Movies opening this week

Bewitched (Nicole Kidman, Will Ferrell, Michael Caine, dir. Nora Ephron)
I have a serious love for the old Bewitched TV show, which I watched all the time on Nick at Nite when I was a kid. I think Samantha Stephens was a big part of my sexual awakening; I'm writing an essay on her sexual allure for next week's Las Vegas Weekly. I've been watching old episodes of the show on DVD and on TV Land to prepare for the essay, and while the show certainly isn't brilliant and often comes across as dated, it does have a fairly sophisticated wit at times, and a complex take on gender politics in its own way. Not so this movie, which is a blah Ephron romantic comedy dressed up with a few bits of magic and an annoyingly convoluted meta premise. I suppose Ephron deserves credit for trying something other than a straight translation of the TV show, but the show-within-a-movie format only opens up a bunch of plot holes. Kidman and Ferrell (basically playing a slight variation on his Anchorman "arrogant asshole celebrity who gets anything he wants" persona) have less than no chemistry, and Ephron totally misses what made the core relationship on the show work, which was that Darrin and Samantha were married and were partners. As TV adaptations go, it could have been worse (and it's better than Kidman's last "comedy," The Stepford Wives), but it still misses the mark. Wide release

Land of the Dead (Simon Baker, Asia Argento, John Leguizamo, Dennis Hopper, dir. George A. Romero)
My review in Las Vegas Weekly
I hope I don't get any hate mail on this one like I did on Batman Begins and Revenge of the Sith. Romero fans are another subculture who can be very, um, vocal. And I am definitely a Romero fan, which is why I was so disappointed in how generic and pedestrian this movie is. I love Night of the Living Dead, I love Dawn of the Dead, I like Day of the Dead. I like zombie movies. And as a zombie movie, this is okay. It's got some good gore and a couple of decent scares. But it's totally sterilized, and I think a lot of people are just nostalgic for the (admittedly great) things that Romero used to do when they give this a good review. Wide release

3 comments:

Anonymous said...

You know, I saw the trailer for Bewitched and I thought it looked hilarious for the first two minutes or so... I thought it was a satire about people in Hollywood, in all seriousness, making a movie about Bewitched. And that just seemed funny. But then it all became clear - it was some silly supernatural-themed comedy. Oh well.

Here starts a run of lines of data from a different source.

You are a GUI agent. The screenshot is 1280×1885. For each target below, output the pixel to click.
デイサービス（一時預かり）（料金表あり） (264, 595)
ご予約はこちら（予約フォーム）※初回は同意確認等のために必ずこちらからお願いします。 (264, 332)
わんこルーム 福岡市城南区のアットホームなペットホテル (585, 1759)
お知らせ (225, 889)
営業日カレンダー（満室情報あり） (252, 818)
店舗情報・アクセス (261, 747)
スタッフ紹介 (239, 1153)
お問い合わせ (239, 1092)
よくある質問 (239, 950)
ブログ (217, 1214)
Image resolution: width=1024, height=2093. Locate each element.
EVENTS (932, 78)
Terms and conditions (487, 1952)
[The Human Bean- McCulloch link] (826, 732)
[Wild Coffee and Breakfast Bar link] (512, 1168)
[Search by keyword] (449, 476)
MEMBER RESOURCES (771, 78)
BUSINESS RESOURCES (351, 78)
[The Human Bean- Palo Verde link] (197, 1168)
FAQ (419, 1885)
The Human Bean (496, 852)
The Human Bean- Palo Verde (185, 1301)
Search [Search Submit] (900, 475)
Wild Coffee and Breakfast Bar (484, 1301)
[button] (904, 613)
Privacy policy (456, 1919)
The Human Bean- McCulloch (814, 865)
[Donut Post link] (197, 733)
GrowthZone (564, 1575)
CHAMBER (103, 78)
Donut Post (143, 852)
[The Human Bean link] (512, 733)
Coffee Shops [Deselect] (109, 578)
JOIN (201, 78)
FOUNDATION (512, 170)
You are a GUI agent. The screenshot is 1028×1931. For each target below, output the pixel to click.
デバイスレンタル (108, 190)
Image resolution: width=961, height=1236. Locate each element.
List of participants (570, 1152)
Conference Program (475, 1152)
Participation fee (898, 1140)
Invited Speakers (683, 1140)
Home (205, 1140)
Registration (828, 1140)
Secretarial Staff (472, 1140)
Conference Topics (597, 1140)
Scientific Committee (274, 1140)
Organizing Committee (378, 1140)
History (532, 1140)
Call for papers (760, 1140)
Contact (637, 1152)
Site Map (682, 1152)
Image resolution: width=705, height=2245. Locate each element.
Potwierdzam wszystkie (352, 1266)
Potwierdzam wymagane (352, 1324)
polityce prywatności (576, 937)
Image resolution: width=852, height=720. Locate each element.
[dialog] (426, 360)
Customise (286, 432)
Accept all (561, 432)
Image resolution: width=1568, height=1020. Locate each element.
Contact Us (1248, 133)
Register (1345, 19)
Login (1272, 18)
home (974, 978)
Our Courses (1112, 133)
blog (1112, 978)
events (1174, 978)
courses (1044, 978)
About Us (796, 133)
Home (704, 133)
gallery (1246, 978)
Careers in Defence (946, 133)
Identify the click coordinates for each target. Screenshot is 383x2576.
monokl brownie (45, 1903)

Josh, your Bewitched review amused me. Just because you find Samantha's powers hot doesn't make the show feminist! You could make an argument for postfeminist, though.

Josh said...

I didn't necessarily mean that it was feminist, or post-feminist (I'm not clear enough on the specific distinctions), just that it wasn't anti-feminist, as some people seem to think. I guess making a choice to be a housewife isn't feminist per se, but I definitely don't think Samantha is a pawn of the patriarchy.

Anonymous said...

Josh, I'll give you more credit. You're right - I don't think Bewitched is anti-feminist, either.